Denial of blindness and mind blindness (or denial states)

A correspondent has asked me whether there is any visual equivalent to the state I described in yesterday's post about peri-personal space.

Well, not exactly but there is something similar known as anosognosia. This is a condition in which humans blinded by lesions to their primary visual cortex (V1) become completely blind and yet deny being blind. The denial is, as I understand it, persistent. In other words, when they bump into objects and cannot identify them visually, they still deny that they are blind.

This raises interesting and important questions about brain mechanisms that determine perceptual states and the extent to which such mechanisms are under the control of further brain mechanisms which dictate and determine knowledge.

There is yet another syndrome, which has more general applicability. It is a term no longer in use, because advances in our understanding of how the visual brain works have made the term inappropriate. But in the early stages of neurology it described states when, following lesions in the brain, patients could see but could not understand what they had seen. The neurologist Hermann Munk called this syndrome Seelenblindheit, and was usually referred to in English as mind blindness.

I think that the term should be re-introduced to describe certain groups of humans, amongst whom I include politicians but also a good number of academics (economists do not fit into this category for they seem incapable of either seeing or understanding the economic picture).

Blithely those suffering from mind blindness persevere even in spite of the knowledge that their senses and intellect gives them. They are mind blind, or in states of denial. When they are cured of their mind blindness by some mysterious cortical mechanims, it is often too late.
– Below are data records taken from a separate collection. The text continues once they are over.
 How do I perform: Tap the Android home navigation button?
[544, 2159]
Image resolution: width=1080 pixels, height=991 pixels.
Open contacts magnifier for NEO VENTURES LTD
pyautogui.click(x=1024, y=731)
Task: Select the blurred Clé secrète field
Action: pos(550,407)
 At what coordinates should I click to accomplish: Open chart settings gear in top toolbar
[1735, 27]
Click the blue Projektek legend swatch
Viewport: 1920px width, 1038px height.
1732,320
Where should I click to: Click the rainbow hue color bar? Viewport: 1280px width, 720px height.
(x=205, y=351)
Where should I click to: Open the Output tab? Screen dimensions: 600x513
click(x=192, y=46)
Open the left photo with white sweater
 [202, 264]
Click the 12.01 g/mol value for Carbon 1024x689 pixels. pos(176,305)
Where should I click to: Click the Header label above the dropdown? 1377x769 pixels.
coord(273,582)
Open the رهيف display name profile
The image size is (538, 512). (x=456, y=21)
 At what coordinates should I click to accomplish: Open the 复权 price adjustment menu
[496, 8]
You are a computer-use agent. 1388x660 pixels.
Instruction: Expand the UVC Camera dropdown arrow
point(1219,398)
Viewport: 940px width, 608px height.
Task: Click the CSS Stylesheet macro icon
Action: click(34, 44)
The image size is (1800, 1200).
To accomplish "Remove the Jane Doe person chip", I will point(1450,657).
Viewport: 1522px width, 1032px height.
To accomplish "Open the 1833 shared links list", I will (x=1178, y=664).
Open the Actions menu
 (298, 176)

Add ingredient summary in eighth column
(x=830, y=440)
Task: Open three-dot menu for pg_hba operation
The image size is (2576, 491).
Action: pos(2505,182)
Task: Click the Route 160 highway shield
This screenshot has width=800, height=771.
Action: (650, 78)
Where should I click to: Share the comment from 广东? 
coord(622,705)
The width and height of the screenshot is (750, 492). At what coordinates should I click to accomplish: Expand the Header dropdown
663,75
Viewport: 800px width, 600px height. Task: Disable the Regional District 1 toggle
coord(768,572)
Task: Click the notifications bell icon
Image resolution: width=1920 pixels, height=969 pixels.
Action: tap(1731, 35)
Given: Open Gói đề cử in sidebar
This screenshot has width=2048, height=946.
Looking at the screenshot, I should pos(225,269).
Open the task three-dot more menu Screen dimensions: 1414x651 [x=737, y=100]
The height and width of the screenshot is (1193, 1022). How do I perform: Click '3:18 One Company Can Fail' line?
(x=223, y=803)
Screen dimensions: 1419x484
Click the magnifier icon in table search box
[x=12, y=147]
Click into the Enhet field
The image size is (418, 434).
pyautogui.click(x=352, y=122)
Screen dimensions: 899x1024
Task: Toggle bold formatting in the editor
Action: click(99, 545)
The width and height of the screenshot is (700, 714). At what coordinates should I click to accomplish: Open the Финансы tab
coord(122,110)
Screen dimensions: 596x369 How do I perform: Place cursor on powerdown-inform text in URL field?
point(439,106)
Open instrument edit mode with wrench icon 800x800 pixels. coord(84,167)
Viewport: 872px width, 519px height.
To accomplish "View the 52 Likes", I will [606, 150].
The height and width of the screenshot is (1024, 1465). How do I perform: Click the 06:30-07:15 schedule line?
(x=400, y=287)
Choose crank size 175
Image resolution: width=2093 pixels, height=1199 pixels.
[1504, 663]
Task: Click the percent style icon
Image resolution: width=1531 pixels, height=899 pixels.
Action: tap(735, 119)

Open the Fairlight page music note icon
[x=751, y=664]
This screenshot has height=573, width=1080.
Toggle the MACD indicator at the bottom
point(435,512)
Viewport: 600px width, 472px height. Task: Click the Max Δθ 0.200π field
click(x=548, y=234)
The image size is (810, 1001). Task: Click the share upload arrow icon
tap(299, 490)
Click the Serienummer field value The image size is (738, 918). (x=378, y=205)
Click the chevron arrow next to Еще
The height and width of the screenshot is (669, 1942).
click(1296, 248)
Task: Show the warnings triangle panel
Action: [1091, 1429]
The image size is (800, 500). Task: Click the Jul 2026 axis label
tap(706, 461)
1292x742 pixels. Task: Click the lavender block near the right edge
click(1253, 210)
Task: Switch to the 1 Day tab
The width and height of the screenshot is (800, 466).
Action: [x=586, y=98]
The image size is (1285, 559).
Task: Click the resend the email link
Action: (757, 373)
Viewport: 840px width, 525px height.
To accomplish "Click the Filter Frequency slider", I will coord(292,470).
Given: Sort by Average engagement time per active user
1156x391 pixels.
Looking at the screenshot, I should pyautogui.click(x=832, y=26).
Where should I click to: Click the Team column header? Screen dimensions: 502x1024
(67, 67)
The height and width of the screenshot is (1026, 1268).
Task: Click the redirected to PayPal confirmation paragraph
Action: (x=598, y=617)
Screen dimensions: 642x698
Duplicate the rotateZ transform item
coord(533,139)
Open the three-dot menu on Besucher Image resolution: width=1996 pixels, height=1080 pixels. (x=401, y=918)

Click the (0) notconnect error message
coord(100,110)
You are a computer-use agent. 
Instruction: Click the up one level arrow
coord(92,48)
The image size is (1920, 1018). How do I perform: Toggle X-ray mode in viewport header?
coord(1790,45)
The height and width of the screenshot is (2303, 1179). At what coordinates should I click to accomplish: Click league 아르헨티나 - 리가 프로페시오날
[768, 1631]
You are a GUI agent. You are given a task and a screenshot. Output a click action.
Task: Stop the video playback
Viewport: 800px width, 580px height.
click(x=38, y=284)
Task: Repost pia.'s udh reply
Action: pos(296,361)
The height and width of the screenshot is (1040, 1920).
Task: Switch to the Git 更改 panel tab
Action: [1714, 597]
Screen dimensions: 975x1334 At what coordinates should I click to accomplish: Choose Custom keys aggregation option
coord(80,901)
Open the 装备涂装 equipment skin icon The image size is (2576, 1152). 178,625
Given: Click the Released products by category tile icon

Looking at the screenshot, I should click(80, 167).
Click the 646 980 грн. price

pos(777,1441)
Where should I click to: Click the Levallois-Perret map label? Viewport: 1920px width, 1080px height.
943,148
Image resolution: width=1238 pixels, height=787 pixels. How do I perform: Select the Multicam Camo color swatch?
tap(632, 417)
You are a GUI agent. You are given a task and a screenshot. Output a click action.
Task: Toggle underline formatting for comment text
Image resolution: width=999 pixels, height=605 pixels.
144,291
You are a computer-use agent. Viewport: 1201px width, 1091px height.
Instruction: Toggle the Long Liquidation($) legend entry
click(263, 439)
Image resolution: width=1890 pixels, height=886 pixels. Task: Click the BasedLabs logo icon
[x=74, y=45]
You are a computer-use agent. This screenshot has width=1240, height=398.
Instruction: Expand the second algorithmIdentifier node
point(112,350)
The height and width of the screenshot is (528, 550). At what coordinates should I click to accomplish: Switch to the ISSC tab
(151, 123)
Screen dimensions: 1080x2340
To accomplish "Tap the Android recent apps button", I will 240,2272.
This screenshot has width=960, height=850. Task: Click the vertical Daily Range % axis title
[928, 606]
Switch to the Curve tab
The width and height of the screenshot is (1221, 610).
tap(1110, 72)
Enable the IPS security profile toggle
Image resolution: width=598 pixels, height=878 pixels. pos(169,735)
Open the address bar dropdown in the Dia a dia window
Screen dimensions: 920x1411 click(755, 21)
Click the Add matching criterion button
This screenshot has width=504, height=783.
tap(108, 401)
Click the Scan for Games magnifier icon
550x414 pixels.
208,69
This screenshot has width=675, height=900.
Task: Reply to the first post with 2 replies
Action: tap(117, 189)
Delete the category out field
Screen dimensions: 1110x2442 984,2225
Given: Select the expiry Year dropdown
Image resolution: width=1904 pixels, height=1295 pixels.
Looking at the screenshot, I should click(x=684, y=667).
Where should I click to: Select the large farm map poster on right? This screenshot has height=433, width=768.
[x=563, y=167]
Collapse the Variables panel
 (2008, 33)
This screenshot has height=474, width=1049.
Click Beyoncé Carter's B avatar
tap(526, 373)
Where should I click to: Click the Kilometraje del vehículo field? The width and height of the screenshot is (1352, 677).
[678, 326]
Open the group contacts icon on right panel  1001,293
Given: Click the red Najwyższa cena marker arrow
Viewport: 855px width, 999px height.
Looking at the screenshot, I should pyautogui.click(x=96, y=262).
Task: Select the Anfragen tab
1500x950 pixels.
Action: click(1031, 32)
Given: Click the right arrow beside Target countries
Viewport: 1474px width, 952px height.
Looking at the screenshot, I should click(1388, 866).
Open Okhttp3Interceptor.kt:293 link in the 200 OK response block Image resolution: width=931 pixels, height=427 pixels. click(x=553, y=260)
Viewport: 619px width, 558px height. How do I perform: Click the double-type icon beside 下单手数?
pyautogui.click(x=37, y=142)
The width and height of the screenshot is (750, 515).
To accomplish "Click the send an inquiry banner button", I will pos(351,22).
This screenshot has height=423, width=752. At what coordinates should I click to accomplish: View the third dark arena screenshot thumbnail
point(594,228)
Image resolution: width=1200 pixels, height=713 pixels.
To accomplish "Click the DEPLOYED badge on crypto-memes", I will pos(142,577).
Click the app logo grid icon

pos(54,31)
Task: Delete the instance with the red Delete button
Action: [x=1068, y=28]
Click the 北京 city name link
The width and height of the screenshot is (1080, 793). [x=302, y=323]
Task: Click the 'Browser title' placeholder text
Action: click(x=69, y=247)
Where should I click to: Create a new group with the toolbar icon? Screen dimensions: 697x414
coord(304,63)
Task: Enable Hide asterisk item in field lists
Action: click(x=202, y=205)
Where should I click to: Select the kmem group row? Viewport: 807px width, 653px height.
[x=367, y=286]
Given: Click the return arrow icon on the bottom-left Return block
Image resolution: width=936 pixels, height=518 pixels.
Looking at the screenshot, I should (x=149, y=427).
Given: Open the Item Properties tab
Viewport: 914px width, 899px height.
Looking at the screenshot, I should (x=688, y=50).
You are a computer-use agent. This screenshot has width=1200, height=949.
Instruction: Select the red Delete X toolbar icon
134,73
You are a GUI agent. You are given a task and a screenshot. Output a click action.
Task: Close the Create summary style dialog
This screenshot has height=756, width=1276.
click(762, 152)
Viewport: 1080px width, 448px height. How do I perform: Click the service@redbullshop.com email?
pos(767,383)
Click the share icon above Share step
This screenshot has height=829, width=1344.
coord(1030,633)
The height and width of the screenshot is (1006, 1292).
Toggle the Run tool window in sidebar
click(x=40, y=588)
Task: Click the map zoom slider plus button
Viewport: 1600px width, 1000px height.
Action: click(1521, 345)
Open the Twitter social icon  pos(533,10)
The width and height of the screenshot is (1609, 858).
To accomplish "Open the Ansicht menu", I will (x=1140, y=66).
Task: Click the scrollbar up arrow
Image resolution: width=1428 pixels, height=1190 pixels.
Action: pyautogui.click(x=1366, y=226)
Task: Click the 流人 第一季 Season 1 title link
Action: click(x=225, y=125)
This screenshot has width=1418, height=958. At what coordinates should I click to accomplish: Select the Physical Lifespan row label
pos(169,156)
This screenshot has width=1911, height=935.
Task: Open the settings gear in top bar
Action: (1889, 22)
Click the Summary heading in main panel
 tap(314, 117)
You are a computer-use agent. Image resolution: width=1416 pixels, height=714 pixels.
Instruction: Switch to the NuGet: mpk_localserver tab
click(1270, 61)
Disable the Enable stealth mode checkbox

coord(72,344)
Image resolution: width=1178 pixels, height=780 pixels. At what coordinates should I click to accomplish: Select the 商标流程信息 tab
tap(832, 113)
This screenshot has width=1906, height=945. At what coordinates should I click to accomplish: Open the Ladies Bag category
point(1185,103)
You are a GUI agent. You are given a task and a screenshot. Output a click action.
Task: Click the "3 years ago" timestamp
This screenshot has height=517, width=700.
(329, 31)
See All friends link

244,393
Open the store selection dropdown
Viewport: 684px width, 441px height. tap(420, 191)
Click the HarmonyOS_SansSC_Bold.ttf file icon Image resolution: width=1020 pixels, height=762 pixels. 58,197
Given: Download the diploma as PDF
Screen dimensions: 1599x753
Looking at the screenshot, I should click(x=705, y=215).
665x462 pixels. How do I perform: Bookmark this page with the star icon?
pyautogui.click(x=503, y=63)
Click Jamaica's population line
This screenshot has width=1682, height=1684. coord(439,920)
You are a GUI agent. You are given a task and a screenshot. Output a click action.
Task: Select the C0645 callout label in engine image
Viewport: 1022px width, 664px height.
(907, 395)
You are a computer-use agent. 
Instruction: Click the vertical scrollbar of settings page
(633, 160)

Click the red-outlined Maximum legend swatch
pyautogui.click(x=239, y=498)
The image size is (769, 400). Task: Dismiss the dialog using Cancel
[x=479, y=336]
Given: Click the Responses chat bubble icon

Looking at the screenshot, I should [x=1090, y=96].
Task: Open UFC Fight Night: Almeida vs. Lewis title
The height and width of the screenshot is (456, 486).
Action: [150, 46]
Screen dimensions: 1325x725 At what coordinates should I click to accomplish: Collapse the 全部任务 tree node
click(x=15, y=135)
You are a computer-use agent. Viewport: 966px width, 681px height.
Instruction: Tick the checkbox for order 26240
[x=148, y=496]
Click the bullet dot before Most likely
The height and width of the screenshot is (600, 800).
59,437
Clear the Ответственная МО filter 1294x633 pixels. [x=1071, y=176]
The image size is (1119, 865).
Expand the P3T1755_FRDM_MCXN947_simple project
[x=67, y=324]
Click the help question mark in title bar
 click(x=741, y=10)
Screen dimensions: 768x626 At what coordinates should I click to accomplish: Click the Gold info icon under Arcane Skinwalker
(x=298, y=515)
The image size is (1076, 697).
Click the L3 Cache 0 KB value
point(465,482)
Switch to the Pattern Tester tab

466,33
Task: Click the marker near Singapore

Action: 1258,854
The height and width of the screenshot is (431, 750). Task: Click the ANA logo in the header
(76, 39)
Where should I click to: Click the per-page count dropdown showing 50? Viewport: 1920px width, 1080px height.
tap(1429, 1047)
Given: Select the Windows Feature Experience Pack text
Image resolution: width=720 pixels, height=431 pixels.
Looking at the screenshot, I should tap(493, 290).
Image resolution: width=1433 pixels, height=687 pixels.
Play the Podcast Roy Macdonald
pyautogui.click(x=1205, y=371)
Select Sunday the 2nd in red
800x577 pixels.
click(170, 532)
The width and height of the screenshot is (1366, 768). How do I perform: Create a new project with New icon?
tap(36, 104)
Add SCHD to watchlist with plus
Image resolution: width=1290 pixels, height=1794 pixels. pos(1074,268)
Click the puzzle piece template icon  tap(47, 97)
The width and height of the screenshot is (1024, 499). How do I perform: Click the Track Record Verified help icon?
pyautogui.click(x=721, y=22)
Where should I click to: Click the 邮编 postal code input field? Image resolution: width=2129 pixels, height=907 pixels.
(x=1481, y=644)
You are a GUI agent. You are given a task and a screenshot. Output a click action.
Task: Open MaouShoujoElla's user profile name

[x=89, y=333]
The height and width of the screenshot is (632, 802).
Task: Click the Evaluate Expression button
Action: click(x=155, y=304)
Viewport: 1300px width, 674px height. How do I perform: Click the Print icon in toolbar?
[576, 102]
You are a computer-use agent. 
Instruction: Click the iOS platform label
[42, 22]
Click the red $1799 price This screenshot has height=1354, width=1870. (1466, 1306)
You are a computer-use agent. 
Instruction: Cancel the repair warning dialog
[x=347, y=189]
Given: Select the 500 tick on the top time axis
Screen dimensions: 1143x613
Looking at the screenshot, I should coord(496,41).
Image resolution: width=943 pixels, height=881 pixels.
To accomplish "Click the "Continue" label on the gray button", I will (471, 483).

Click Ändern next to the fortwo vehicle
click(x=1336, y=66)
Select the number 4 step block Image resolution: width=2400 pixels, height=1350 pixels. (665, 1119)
By re-introducing the term, we might be able to take the syndrome more seriously and study it neurobiologically. It may yet give us important insights about the knowledge-acquiring system of the brain.


Anonymous said...

In light of the eruption of natural gas drilling in North Eastern PA, I have found another group of people who are "mind blind": the leaders of the natural gas companies who over and over refute that the fracturing techniques employed to exert natural gas are the cause of water pollution, essentially the presence of methane gas, in areas surrounding the natural gas wells. The denial that natural gas drilling has any negative impact on the environment is a major issue. The documentaries Split Estate, and Gas Land provide examples of such blatant mind blindness by the CEO's of these major corporations. I have made it my personal goal to spread awareness of this issue to other areas of the country, as I have witnessed first hand the destruction natural gas companies are creating, while leaders deny the drilling techniques are causing any of the subsequent problems in communities.

Anonymous said...

Mind-blindness is a widely used term in the field of psychology. It refers, more or less, to an inability to experience empathy. Many folks with autism, or disorders such as schizophrenia or personality disorders, are said to have mind-blindness. So unfortunately, it's a little too late to bring this term back into vogue in the way that you want.

S.Z. said...

Oh, what a pity! It is such a good term for describing those I mention. Perhaps the term is elastic enough to encompass both groups!!